A German army platoon marching on boulevard Édouard-Rey in Grenoble, headed toward place Victor-Hugo. Source: Collection of the Musée de la Résistance et de la Déportation de l'Isère
Most of the Resistance's activities focused on training and arming the young people who refused the STO and who little by little joined the rank of the maquis organised in the forests and mountains around Grenoble.
Group of maquisards preparing an action. Source: Grenoble Tourist Office.
Progressively, the Resistance groups went into action, destroying electricity lines and transformers, removing the local STO files, destroying the Fort des Quatre Seigneurs and stealing many stocks of explosives.
At the same time, on 11 November 1943, the anniversary of the armistice of 1918 gave rise to a nearly general strike - despite warnings from the Vichy government - and a demonstration in front of the local collaborationist offices.
Emile Gilioli Memorial. Homage to the 398 Grenoble residents deported by the Germans during the demonstration on 11 November 1943. Source: La Résistance en Isère blog.
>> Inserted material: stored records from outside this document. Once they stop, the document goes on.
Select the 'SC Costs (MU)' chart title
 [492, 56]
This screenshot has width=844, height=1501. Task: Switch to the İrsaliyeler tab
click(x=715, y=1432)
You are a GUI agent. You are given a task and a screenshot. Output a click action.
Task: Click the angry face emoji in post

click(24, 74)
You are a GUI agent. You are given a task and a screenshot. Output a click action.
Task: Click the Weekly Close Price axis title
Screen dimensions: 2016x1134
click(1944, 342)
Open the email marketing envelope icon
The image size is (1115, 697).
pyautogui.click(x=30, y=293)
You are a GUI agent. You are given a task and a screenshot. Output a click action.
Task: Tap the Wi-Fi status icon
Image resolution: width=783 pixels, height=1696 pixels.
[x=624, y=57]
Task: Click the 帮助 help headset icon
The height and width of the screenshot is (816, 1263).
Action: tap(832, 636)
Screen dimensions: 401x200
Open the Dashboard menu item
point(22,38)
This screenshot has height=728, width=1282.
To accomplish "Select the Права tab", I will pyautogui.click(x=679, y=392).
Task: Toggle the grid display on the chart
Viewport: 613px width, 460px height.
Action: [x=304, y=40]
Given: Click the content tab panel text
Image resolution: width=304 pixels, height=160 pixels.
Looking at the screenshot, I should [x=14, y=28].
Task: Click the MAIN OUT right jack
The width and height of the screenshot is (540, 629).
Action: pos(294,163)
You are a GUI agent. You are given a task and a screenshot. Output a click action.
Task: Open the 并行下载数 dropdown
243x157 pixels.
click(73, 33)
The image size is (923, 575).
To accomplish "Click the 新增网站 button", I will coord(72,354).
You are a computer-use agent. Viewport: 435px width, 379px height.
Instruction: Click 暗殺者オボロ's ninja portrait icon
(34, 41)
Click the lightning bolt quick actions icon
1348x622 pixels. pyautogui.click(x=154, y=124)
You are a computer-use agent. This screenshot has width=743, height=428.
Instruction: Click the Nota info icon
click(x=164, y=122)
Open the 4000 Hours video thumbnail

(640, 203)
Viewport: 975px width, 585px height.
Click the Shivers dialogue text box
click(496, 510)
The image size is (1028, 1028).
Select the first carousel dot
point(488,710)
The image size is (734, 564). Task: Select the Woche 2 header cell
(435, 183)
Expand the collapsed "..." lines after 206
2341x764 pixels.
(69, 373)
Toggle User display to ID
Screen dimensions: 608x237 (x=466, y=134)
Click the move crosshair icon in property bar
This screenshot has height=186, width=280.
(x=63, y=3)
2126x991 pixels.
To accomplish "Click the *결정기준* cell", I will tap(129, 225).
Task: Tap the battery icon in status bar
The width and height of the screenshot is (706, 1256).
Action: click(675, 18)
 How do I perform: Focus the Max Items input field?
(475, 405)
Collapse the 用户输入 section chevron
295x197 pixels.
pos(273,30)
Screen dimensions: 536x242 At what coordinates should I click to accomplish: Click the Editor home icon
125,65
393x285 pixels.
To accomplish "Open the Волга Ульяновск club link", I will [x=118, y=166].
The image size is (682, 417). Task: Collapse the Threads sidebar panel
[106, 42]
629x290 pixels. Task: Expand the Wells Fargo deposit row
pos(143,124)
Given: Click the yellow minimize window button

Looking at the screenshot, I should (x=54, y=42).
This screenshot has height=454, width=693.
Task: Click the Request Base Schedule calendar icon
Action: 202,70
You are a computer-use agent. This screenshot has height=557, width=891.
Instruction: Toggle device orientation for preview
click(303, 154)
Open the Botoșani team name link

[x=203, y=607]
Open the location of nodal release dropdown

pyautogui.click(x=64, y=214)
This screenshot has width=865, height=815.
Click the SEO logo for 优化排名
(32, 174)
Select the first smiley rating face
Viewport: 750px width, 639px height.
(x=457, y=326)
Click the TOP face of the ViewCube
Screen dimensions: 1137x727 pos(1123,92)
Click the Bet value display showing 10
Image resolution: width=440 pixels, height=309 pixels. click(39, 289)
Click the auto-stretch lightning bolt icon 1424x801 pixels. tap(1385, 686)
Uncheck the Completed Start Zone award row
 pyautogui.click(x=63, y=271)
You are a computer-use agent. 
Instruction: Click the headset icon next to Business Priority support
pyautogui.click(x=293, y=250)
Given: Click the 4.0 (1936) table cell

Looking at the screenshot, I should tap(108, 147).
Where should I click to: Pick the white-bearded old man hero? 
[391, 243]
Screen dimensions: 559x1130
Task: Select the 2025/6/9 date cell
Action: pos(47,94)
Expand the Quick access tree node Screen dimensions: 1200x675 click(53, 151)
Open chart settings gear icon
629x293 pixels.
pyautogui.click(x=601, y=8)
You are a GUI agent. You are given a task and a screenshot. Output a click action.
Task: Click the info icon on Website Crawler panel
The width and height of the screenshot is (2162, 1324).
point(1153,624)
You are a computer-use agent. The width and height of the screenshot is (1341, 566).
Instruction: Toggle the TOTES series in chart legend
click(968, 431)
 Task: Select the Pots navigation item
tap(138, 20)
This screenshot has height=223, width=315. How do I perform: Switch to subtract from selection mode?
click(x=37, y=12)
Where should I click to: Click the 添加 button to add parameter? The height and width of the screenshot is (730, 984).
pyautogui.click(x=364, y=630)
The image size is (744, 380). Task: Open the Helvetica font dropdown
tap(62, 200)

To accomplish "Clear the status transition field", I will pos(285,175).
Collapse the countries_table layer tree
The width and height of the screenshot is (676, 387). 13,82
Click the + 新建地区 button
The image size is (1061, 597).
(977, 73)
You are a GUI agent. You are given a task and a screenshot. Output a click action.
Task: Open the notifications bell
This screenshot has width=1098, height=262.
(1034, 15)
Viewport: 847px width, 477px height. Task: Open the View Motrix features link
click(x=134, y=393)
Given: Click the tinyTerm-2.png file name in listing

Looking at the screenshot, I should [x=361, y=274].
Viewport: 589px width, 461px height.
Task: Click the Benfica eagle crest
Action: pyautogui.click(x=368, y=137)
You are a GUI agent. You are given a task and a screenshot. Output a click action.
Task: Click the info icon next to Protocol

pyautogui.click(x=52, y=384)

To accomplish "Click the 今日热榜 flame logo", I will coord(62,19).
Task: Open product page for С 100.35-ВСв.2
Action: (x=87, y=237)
As a reprisal to this action, 395 patriots were deported. In reaction to this, the Francs-Tireurs blew up the Polygone artillery park on 13 November and suffered harsh repression that has lived on in people's memory as ”Grenoble's Saint Bartholomew's Day Massacre”.
Commemorative monument to Grenoble's Saint Bartholomew's Day Massacre in November 1943, on rue Jules Horowitz in Grenoble: ”To Doctor Gaston Valois”. Source: Licence Creative Commons
But on 2 December 1943, the Bonne barracks, used by the Germans as their new arsenal, were also blown up, while industrial and rail sabotages were on the rise.
Bonne barracks, blown up in a terrible explosion. Source: Isère Departmental Council.
The Normandy landing led to the high point in direct action by the resistance fighters in the Grenoble region, with many helping hands working to make things more difficult for the German troops, blocking the roads around the city. The landing in Provence on 15 August 1944 forced the Germans to abandon the city on 21 August, not without first massacring many prisoners at the Polygone, victims of the Gestapo.
FFI à Grenoble. Source : Chancellerie de l'Ordre de la Libération
On 22 August 1944, Grenoble was liberated by the FFI and General de Lattre de Tassigny's army.
On 5 November 1944, General de Gaulle presented the City and seven of its residents with the Cross of the Order of Liberation.
As mayor of Grenoble, Frédéric Lafleur received the Cross of the Liberation from General de Gaulle and in the name of the city, 5 November 1944, on place Pasteur. Source: Musée de la Résistance et de la déportation de l'Isère.
The city's population lost 840 residents who were shot by the Nazi, over 2,000 of its men were killed in combat; the same number of men were missing in action and there were 1,150 deportees, half of whom never came home.